In emails to the NoW’s management in 2005 and 2006, Mr Goodman said that the payments to his contacts must be made in cash because otherwise the individuals – which he said at the time included “two in uniform” – could be jailed.
That led to him being charged with two counts of conspiring to commit misconduct in public office.
However, giving evidence at the hacking trial for the second day, Mr Goodman said he thought one of the sources, “Anderson”, was a freelancer – while “Farrish” was a newspaper executive, involved in production rather than a reporter.
He told the Old Bailey that they were not their real names, saying that he had made them up by choosing surnames and address randomly from residential phone books.
Mr Goodman said he occasionally used the names interchangeably and sometimes used them to make payments to other sources.

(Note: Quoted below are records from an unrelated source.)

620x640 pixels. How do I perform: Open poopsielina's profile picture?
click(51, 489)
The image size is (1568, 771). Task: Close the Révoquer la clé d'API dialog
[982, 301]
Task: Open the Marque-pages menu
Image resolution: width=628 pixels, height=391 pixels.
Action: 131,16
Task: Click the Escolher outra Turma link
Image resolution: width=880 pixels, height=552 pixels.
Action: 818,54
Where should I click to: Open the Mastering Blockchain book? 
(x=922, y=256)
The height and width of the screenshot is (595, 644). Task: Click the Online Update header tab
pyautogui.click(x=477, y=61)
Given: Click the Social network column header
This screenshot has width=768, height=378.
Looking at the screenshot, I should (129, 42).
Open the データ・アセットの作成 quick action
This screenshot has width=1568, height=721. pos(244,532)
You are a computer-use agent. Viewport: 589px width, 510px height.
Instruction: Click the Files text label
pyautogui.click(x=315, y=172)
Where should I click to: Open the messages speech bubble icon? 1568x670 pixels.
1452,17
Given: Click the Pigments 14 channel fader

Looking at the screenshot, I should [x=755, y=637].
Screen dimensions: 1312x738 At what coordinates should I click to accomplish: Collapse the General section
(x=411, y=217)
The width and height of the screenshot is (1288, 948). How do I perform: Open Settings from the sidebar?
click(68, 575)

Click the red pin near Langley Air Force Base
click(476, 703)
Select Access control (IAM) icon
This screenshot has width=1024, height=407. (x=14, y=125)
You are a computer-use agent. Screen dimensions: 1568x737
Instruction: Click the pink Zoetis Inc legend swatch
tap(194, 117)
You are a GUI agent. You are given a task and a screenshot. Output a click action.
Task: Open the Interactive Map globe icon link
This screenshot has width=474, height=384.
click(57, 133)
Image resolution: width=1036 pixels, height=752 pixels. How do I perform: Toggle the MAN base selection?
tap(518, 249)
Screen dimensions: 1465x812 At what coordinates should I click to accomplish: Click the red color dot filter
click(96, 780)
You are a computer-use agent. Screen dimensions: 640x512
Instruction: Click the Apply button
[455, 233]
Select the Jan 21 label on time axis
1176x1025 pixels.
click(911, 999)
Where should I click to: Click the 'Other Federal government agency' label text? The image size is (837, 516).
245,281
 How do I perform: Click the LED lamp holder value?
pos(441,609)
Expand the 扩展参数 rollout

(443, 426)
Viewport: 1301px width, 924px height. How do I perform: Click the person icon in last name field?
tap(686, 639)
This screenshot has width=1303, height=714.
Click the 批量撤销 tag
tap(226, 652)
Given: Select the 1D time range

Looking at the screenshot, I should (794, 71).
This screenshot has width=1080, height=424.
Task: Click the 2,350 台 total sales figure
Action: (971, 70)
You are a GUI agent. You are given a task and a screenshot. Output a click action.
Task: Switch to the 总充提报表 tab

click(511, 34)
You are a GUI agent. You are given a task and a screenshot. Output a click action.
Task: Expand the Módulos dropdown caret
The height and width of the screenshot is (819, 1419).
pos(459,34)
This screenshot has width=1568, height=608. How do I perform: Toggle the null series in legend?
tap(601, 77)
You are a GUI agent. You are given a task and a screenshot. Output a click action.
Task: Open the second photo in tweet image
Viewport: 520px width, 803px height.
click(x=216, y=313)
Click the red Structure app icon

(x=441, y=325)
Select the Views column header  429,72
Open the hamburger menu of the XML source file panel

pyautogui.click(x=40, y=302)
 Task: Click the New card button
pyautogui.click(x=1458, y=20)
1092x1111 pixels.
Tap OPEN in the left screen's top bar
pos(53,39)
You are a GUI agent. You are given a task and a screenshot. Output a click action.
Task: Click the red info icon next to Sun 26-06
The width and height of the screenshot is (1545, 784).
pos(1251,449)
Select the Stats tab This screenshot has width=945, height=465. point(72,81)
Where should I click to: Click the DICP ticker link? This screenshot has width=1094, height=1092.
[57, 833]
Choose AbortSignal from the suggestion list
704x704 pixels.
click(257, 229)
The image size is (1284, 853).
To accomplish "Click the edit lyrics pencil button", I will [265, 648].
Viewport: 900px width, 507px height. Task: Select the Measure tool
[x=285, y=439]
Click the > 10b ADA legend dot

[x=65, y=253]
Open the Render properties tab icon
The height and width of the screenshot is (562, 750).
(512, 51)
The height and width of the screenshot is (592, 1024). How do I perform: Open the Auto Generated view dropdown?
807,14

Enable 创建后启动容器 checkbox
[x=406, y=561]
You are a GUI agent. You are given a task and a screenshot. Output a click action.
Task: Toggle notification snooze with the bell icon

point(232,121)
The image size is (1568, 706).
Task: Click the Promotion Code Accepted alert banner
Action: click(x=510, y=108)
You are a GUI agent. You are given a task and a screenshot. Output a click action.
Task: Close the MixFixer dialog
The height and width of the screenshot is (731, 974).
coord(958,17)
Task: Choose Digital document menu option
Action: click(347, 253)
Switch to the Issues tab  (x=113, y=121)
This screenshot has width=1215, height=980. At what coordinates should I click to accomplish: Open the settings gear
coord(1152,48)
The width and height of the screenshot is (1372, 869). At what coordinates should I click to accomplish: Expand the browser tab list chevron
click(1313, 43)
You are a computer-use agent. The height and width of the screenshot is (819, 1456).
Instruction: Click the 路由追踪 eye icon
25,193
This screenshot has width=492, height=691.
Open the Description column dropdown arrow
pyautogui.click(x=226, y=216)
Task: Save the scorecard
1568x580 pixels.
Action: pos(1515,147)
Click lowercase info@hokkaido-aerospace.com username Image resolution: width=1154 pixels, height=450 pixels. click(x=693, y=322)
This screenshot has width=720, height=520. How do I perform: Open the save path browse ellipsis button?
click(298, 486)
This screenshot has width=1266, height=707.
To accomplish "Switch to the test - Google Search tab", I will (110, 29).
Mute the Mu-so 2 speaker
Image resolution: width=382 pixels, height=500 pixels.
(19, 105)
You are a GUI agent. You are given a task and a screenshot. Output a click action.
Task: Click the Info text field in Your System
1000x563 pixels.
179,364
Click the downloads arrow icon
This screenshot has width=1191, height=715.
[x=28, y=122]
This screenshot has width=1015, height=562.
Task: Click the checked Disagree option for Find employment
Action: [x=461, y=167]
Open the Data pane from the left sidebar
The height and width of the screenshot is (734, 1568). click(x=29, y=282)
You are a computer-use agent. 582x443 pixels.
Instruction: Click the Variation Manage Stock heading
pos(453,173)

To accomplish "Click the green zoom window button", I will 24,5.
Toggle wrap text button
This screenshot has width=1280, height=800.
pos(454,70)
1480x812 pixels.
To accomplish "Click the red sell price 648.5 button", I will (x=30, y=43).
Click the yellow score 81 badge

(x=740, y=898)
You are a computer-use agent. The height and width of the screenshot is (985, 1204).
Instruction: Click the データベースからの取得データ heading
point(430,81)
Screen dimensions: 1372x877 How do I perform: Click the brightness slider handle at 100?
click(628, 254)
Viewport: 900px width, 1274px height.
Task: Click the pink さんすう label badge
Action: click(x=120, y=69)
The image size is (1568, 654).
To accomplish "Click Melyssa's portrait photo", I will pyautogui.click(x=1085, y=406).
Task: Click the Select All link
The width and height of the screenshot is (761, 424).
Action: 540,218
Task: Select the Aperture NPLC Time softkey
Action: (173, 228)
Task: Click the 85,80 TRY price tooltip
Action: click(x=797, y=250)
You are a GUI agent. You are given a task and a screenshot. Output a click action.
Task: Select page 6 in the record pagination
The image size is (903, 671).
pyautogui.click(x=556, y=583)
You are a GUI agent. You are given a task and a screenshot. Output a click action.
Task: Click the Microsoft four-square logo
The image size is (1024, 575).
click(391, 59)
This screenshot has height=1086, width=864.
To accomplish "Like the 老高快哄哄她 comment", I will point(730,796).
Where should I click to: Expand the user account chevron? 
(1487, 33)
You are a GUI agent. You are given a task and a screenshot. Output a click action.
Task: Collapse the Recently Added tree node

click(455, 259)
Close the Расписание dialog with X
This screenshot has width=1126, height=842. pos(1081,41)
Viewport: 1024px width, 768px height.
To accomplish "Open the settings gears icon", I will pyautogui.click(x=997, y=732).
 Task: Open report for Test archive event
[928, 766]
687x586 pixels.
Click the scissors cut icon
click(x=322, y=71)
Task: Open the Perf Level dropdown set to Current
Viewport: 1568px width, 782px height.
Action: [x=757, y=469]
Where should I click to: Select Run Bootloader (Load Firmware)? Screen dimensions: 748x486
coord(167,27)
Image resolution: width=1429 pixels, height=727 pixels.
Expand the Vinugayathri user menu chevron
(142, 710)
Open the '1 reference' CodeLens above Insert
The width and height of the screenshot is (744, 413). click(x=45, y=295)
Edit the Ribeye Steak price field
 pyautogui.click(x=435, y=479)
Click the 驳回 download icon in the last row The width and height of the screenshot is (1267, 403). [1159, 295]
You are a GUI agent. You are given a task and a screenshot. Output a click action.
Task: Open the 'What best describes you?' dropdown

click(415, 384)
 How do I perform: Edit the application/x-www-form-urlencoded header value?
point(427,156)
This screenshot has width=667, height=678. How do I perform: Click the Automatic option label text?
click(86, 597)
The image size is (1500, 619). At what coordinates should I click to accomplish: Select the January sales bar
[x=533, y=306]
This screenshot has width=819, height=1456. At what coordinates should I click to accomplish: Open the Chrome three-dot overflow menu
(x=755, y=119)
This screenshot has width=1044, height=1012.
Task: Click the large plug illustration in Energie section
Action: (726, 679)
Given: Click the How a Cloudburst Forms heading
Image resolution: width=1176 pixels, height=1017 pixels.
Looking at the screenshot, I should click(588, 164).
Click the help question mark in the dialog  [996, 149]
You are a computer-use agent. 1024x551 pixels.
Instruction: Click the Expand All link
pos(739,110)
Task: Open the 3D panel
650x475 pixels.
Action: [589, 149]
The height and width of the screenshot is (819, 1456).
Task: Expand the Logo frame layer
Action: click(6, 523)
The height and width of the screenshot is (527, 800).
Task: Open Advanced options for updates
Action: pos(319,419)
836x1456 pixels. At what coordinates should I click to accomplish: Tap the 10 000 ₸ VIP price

Explaining how he had first been in contact with the sources, Mr Goodman said both Farrish and Anderson had initially phones him with tip offs.
The information coming from them often seemed to be second or third hand, he told the jury.
On Anderson, whom Mr Goodman paid between 2 January 2001 and 21 April 2006, Mr Goodman said: “I met him in parks or cafes or bars around Fleet Street.”
On Farrish, whom he paid between 13 February 2002 and 28 March 2006, Mr Goodman said: “He wasn’t there [the Royal Household] himself.”
Asked about royal phone directories, Mr Goodman, said knew of at least two other journalists who had them: the Daily Mail’s Richard Kay and the late Mirror journalist James Whittaker.
He told the court he had “dozens, scores” of contacts during his 20-year career at the paper, saying: “Some worked for the Royal Family, some were friends of the Royal Family, indeed some were members of the Royal Family themselves.”
But he complained there were sometimes delays of months in processing cash payments, adding: “It was unpredictable.”
Mr Goodman, who in 2006 admitted conspiring to hack the phones of royal aides, and his then editor, Andy Coulson, deny two counts of conspiring to commit misconduct in public office. The case continues.